Pediatric Behavioral Health in the ED: A New Normal?

Friday, 28 July 2017

Jamie Beth Rivera, MSN
Department of Nursing, Westfield State University, Westfield, MA, USA

Purpose: The purpose of this study was to gain knowledge about the experiences, perceptions, and feelings of pediatric emergency department nurses caring for behavioral health patients. It presents an overview of nurses who care for pediatric psychiatric patients in the emergency department.
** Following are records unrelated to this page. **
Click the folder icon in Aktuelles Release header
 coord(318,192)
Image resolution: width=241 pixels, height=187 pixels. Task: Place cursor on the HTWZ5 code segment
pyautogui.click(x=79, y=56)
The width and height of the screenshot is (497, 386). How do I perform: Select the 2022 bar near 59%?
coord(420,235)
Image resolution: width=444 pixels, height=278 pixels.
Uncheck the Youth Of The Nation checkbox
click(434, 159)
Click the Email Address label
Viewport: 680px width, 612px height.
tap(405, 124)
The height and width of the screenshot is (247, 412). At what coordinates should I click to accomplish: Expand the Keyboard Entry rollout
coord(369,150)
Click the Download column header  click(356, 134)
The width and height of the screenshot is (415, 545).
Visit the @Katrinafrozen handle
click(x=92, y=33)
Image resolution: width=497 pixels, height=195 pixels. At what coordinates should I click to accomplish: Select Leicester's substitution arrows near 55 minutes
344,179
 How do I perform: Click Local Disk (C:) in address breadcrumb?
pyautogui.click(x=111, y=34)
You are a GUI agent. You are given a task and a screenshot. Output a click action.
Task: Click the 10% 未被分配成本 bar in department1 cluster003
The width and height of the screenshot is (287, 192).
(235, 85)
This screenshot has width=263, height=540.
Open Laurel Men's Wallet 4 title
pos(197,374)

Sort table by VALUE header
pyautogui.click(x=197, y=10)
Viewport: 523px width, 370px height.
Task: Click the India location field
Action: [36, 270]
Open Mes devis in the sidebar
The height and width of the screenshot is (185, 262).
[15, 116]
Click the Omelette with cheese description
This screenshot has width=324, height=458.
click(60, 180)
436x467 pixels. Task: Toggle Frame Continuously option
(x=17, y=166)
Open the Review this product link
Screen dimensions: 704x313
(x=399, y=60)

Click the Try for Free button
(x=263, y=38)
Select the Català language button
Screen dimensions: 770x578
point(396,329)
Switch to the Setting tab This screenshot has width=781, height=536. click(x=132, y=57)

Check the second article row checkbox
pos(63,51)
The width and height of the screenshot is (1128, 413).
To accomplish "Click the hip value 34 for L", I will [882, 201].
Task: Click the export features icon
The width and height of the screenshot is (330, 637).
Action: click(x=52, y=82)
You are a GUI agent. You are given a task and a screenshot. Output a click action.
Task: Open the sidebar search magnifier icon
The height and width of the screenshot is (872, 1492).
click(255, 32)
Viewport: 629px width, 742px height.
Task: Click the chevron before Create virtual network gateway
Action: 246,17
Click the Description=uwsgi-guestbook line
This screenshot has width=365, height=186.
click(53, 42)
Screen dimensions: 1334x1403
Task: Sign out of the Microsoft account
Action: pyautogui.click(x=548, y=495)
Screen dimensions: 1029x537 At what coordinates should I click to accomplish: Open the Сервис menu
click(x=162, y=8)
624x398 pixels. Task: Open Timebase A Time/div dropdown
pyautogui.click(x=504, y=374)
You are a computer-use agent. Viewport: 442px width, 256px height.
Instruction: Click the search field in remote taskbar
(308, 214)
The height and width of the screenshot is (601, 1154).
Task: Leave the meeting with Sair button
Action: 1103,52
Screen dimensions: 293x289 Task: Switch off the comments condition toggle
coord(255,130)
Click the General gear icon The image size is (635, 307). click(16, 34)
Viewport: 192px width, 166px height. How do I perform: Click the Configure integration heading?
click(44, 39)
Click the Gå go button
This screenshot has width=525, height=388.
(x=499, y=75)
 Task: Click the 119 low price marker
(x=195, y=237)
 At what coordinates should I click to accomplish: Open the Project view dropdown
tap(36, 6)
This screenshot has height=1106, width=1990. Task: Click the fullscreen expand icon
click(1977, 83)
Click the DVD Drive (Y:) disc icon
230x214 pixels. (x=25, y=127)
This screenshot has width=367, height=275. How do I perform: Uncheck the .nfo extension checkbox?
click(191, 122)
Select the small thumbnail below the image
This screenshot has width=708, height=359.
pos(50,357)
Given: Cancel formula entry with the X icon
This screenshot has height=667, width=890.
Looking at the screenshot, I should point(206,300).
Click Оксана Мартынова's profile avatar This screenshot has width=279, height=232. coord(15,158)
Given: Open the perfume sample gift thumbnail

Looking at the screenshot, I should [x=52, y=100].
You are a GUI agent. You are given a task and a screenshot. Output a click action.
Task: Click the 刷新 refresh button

Methods:  Colaizzi’s (1978) descriptive phenomenological method was used to discover the essence of the phenomenon of the nurses’ experience in caring for behavioral health patients in pediatric emergency department setting. The philosophical underpinnings of this phenomenological research will have the potential to promote the understanding of rich, detailed description surrounding the experiences of nurses who care for behavioral health patients. By learning the meaning of the experience, this researcher was able to expand the very limited body of knowledge of this topic. Data were collected through semi-structured interviews of three pediatric emergency room nurses. Interviews were audiotaped and transcribed by the researcher for analysis and description of themes using Colaizzi’s seven steps.

Results:  One hundred and four significant statements regarding the nurses’ experiences caring for behavioral health patients in a pediatric emergency room were extracted from the transcripts. From the significant statements, formulated meanings were created. After these formulated meanings were identified, they were organized into seven clusters of themes. The themes that emerged were: being on roller coaster of emotions, tis the season, working in a ticking time bomb, abuse of the system, a place for error, a sit and wait game, and threats and assaults.

Conclusion: This study of the nurses’ experiences of caring for behavioral health patients in a pediatric emergency department setting adds valuable insight to the literature. The study begins to address the deficit in the literature regarding the nurses’ perceptions and experiences of caring for these patients. These findings also provide nurses with a better understanding of how to care for pediatric behavioral health patients and their families. This can ultimately lead to increase in staff satisfaction, which would then increase patient and family outcomes in the ED.